Imagine you're drawing a picture, but instead of using your hand, you're telling a tiny robot exactly where to go at every single moment. That's kind of like a parametric representation! You give it instructions like `x` (how far left/right), `y` (how far up/down), and `z` (how far in/out) based on a special timer, let's call it `theta`.

Now, for this drawing to be "regular," it means two main things:
1. **Smooth Journey:** The robot never suddenly stops moving. It always has some speed, even if it's super slow.
2. **No Sharp Turns:** The robot's direction changes smoothly. It doesn't instantly flip around or make a super sharp, pointy corner.

In math-talk, this means if we look at the "speed and direction" of the robot (which is called the *derivative* of its position), that "speed and direction" arrow should never shrink down to nothing (the zero vector). If it did, it would mean the robot stopped, or it hit a sharp point where its direction wasn't clear.

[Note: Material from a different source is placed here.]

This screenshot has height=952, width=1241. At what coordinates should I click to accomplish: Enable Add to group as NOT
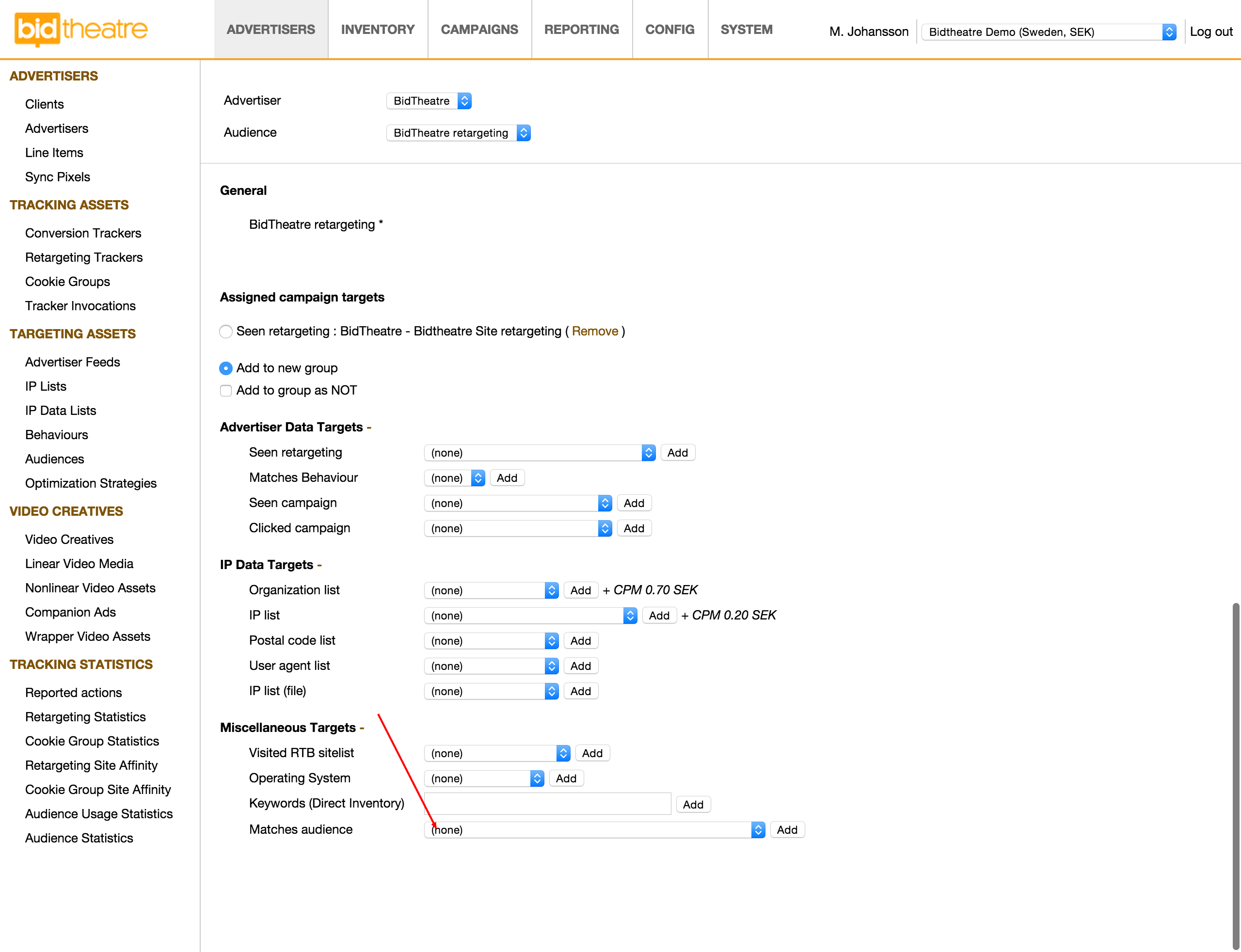(x=226, y=390)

**Part b) Showing the given representation is regular.**

Our robot's instructions are:
`x1 = 1 + cos(theta)`
`x2 = sin(theta)`
`x3 = 3 * sin(theta / 3)`
And the timer `theta` goes from `-2*pi` to `2*pi`.

To check if it's "regular," we need to see if the robot ever stops. To do this, we figure out its "speed and direction" for each part (`x1`, `x2`, `x3`) by taking something called a *derivative*. Don't worry, it's just finding how fast each part changes!

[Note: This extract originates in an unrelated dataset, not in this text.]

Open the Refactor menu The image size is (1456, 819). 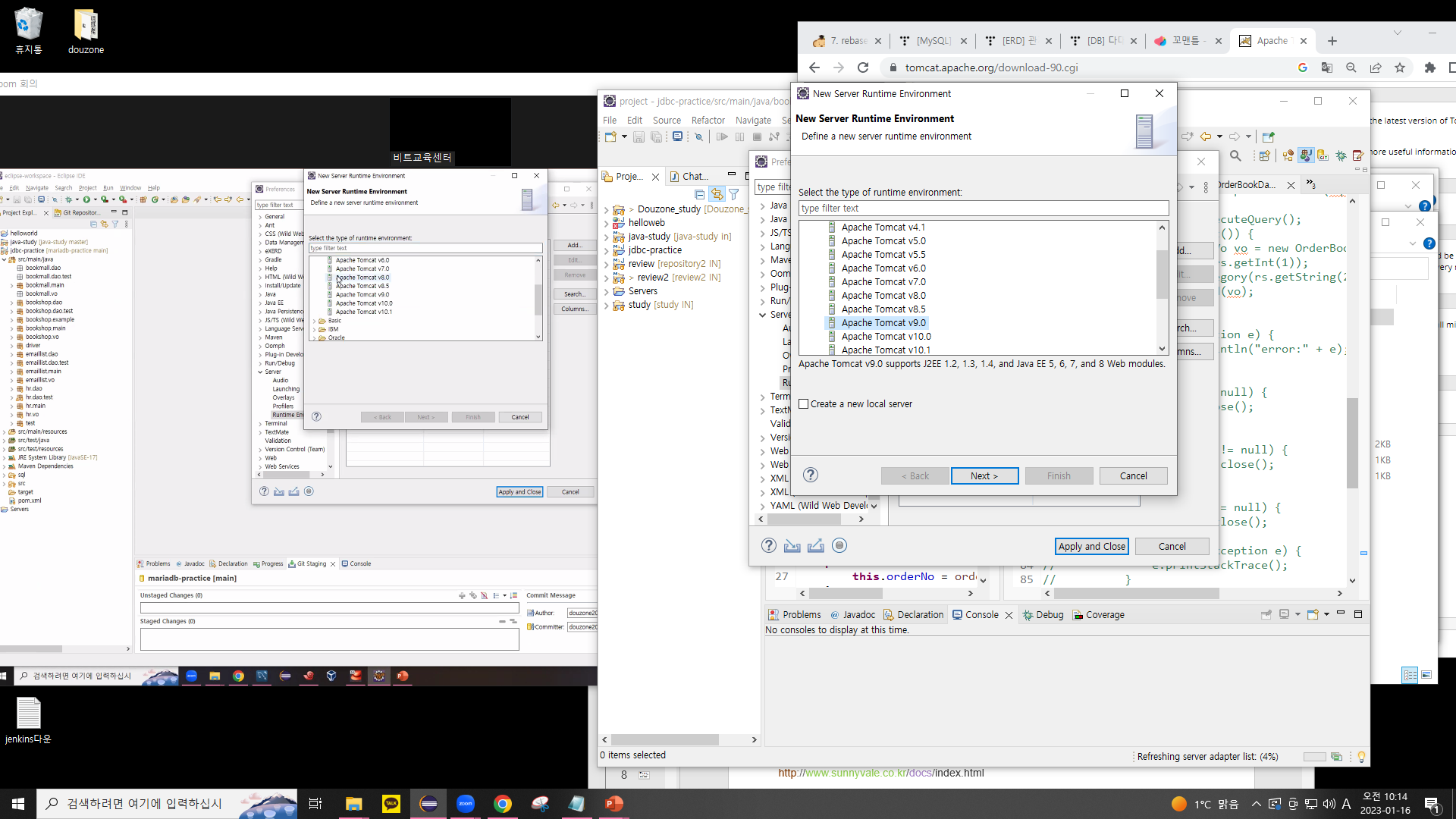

1. **Speed for `x1`:** If `x1 = 1 + cos(theta)`, its speed is `-sin(theta)`.
*(Think: if `cos(theta)` goes up, `x1` goes down, so the speed is negative `sin(theta)`)*
2. **Speed for `x2`:** If `x2 = sin(theta)`, its speed is `cos(theta)`.
*(Think: the speed of `sin(theta)` is `cos(theta)`)*
3. **Speed for `x3`:** If `x3 = 3 * sin(theta / 3)`, its speed is `cos(theta / 3)`.
*(Think: the speed of `sin(something)` is `cos(something)` times the speed of `something` itself. Here, `3` and `1/3` cancel out).*

So, the robot's overall "speed and direction" at any moment `theta` is a team of these three speeds: `(-sin(theta), cos(theta), cos(theta / 3))`.

For the curve to *not* be regular, all three of these speeds would have to be zero *at the exact same time*. Let's check:

* Can `-sin(theta)` be zero AND `cos(theta)` be zero at the same time?
* If `-sin(theta) = 0`, then `sin(theta) = 0`. This happens when `theta` is `... -2*pi, -pi, 0, pi, 2*pi ...`.
* If `cos(theta) = 0`, this happens when `theta` is `... -3*pi/2, -pi/2, pi/2, 3*pi/2 ...`.
* Look at these two lists! There's no `theta` that is in *both* lists. If `sin(theta)` is zero, `cos(theta)` is either `1` or `-1`. If `cos(theta)` is zero, `sin(theta)` is either `1` or `-1`. They can *never* both be zero at the same time!

Since the first two parts of our "speed and direction" vector (`-sin(theta)` and `cos(theta)`) can never *both* be zero at the same time, it means the whole vector `(-sin(theta), cos(theta), cos(theta / 3))` can *never* be `(0, 0, 0)`.

This tells us that our little robot is always moving, never stopping, and thus the curve is regular!